One cool thing about this skill is you can wire it up (via the learning-opportunities-auto companion) so that after every git commit, Claude considers offering a short 10–15 minute exercise: prediction, trace-the-path, debug-this, teach-it-back. If you're brand new to a codebase and want to gain higher-level understanding via Q&A instead of reading every file, this is a useful tool. It tends to surface things that aren't obvious the first time you look at the code. It's also useful as a continued learning effort while you're still actively building and generating code.
The skill is built to counteract a specific risk of AI-assisted coding called the generation effect: accepting generated code and writing less of your own can skip the active processing that builds real understanding. The exercises are grounded in well-established learning science, and the approach interrupts the default fast-fluent agentic flow on purpose, to give you space to reflect on what you're actually shipping. For those of us doing QA work across unfamiliar repos, unfamiliar frameworks, and unfamiliar architectural patterns, that's a low-cost way to keep your own expertise growing alongside the code.
The repo is here - https://github.com/DrCatHicks/learning-opportunities/ and below happy learning!
Headlines & Launches
Two Months Writing Automation Solely with AI
Todd Lemmonds (LinkedIn)
Todd Lemmonds spent two months writing automation solely with AI and declares the 'learn to code' era officially over for QA. Argues the value of QE shifts from syntax to strategy: defining business risk, architecting validation strategies, orchestrating diverse AI testing services, and realizing true shift-left through CoEs. Key quote: 'Stop writing scripts. Start architecting quality.' He works for an agentic AI testing company, which gives him visibility into how top companies are engineering with AI.
Building an Agent Was Easy. Deciding What It Should See Wasn't.

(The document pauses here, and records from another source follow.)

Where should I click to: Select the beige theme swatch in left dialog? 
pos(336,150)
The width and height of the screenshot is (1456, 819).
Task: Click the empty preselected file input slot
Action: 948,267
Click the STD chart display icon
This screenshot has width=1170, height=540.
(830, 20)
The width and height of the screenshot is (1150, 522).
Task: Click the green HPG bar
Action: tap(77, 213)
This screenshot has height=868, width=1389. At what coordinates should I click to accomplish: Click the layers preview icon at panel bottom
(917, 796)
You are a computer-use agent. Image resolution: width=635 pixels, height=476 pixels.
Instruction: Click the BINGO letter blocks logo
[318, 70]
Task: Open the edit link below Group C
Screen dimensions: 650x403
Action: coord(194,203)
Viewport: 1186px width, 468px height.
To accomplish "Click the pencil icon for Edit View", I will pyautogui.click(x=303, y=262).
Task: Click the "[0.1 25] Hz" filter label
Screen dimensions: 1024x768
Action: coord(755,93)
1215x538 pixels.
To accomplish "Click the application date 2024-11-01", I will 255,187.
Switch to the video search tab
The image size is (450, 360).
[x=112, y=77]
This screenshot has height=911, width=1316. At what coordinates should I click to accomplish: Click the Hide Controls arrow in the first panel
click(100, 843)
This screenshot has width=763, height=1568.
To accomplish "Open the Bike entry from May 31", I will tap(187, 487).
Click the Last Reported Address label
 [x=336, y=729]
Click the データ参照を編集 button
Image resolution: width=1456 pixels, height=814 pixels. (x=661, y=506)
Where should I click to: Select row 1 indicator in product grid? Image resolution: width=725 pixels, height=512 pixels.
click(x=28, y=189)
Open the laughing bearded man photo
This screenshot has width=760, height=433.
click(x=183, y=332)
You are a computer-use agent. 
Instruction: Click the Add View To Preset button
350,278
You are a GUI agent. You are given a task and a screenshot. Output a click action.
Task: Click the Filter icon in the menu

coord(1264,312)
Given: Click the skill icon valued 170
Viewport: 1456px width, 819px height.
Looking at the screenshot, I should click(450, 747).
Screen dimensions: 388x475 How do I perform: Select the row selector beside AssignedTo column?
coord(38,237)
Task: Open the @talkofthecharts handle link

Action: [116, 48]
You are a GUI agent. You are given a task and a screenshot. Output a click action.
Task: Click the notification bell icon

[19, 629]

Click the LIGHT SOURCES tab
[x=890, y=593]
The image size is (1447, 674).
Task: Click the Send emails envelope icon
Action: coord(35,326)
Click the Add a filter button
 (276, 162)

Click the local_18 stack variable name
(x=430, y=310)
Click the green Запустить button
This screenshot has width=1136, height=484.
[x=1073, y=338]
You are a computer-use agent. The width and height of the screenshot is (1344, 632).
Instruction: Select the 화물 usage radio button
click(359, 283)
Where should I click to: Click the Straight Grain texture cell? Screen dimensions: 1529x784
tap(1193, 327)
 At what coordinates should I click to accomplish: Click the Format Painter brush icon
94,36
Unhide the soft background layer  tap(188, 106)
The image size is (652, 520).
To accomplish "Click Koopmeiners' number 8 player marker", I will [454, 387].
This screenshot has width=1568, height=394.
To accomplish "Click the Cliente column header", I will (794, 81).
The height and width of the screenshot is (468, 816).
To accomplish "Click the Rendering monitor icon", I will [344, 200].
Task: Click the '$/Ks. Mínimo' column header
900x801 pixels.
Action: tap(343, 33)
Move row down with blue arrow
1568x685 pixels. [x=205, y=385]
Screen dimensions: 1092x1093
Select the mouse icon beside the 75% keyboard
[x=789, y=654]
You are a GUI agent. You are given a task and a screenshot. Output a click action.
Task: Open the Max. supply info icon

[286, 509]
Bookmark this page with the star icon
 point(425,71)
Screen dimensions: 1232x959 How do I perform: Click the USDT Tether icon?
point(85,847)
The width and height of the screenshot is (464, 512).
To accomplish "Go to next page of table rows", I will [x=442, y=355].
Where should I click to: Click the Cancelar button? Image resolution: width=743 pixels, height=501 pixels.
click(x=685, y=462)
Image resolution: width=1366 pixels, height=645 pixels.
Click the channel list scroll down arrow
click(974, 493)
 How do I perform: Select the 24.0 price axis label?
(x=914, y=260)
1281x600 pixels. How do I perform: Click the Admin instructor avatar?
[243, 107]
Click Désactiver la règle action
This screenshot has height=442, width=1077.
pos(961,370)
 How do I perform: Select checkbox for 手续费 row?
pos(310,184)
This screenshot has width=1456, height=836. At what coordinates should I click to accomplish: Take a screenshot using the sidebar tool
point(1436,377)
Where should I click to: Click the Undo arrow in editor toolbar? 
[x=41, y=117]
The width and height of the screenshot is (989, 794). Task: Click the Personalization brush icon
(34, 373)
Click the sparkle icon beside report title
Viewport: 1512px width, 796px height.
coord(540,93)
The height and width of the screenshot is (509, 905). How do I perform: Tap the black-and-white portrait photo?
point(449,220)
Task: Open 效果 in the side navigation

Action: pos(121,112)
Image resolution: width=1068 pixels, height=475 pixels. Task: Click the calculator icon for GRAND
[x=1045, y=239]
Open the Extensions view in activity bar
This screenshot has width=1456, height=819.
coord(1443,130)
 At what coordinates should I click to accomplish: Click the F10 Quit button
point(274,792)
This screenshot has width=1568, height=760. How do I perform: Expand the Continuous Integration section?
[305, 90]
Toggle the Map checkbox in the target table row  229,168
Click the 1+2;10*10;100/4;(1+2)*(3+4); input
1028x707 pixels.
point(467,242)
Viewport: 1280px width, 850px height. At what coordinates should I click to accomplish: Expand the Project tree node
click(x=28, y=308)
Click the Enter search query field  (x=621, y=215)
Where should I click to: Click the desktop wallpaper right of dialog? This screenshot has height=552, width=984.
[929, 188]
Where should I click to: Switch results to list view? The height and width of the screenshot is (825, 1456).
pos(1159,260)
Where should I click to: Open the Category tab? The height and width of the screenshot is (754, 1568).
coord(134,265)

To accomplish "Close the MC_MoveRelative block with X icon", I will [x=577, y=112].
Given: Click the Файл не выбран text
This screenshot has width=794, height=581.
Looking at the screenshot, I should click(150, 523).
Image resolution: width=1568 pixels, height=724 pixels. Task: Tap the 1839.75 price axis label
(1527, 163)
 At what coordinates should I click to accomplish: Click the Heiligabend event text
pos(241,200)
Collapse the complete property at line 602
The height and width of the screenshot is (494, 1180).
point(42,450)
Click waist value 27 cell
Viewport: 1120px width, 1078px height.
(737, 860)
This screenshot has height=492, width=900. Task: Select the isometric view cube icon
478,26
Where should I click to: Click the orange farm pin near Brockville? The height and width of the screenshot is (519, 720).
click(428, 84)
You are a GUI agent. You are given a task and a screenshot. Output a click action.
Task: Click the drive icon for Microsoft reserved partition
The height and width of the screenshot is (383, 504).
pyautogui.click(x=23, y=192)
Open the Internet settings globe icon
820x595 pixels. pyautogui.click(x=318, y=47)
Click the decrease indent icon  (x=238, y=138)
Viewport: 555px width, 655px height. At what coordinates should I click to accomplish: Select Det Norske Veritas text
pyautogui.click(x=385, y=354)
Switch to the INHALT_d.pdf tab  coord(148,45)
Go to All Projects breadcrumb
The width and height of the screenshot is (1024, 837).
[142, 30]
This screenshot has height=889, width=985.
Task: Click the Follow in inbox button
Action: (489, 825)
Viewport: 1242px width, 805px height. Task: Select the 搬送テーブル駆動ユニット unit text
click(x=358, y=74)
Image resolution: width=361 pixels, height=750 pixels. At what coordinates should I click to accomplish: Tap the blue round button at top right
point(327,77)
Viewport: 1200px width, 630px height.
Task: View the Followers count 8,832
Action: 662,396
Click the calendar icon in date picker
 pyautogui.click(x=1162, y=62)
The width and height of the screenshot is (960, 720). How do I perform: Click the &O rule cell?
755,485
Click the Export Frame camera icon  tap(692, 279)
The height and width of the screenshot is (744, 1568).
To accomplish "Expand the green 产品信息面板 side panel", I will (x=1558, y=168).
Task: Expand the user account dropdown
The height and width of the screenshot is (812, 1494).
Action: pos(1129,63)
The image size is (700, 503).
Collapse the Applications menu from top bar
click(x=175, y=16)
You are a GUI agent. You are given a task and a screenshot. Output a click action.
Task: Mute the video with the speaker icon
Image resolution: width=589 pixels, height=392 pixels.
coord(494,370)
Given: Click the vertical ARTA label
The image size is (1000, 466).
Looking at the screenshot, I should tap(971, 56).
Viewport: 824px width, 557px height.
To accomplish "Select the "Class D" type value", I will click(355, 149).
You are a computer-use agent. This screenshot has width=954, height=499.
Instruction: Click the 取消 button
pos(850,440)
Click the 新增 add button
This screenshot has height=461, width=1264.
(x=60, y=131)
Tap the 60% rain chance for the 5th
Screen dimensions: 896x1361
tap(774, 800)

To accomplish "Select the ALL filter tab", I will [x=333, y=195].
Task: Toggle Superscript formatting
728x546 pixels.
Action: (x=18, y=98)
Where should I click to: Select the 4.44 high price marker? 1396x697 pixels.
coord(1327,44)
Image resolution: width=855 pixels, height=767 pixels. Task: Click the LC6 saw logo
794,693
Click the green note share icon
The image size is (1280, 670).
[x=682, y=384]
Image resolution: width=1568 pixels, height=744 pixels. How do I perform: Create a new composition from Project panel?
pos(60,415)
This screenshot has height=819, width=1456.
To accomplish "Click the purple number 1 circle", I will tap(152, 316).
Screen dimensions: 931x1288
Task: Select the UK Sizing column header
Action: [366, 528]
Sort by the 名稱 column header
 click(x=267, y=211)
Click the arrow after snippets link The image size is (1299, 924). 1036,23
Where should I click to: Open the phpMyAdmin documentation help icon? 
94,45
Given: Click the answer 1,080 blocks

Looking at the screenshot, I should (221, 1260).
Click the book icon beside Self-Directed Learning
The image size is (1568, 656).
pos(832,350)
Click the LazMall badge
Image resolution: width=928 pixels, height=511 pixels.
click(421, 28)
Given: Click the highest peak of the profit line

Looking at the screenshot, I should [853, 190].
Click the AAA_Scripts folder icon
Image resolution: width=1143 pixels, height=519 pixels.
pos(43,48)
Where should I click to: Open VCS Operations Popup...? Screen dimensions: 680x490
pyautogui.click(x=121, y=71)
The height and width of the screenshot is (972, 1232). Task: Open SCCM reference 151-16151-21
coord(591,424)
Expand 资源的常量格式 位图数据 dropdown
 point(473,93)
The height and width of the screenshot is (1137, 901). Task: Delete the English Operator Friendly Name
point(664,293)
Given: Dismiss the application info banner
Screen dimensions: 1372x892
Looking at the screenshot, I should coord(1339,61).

Praveen Varghese (LinkedIn)
Praveen Varghese shares lessons from building an AI agent: the hard part wasn't the agent itself, it was deciding what context it should see. Three approaches tried: (1) giving it source code — led to hard-to-trace failures plus IP concerns, (2) structured documentation — suffered from drift and information overload, (3) MCP — agent pulls only what it needs via deliberately exposed tools/knowledge. Key insight: give too much info and it gets confused, give fragments and it's confidently wrong, give nothing and it hallucinates. The context layer IS the agent.
Tools & Frameworks
AI-Driven SDLC Harness for Claude Code
Mostafa Ashraf (LinkedIn)
Mostafa Ashraf shares a key lesson from building an AI-driven SDLC harness: your Reviewer agent must have zero write access. If it can edit code, it will silently fix things instead of flagging them — defeating the purpose of review. His harness uses structured comment types (R for Developer, T for Tester, S for spec compliance) routed by an orchestrator, so fixes always go back to the original author. The repo supports multi-agent TDD workflows with Azure DevOps, Jira, GitHub, GitLab, and more.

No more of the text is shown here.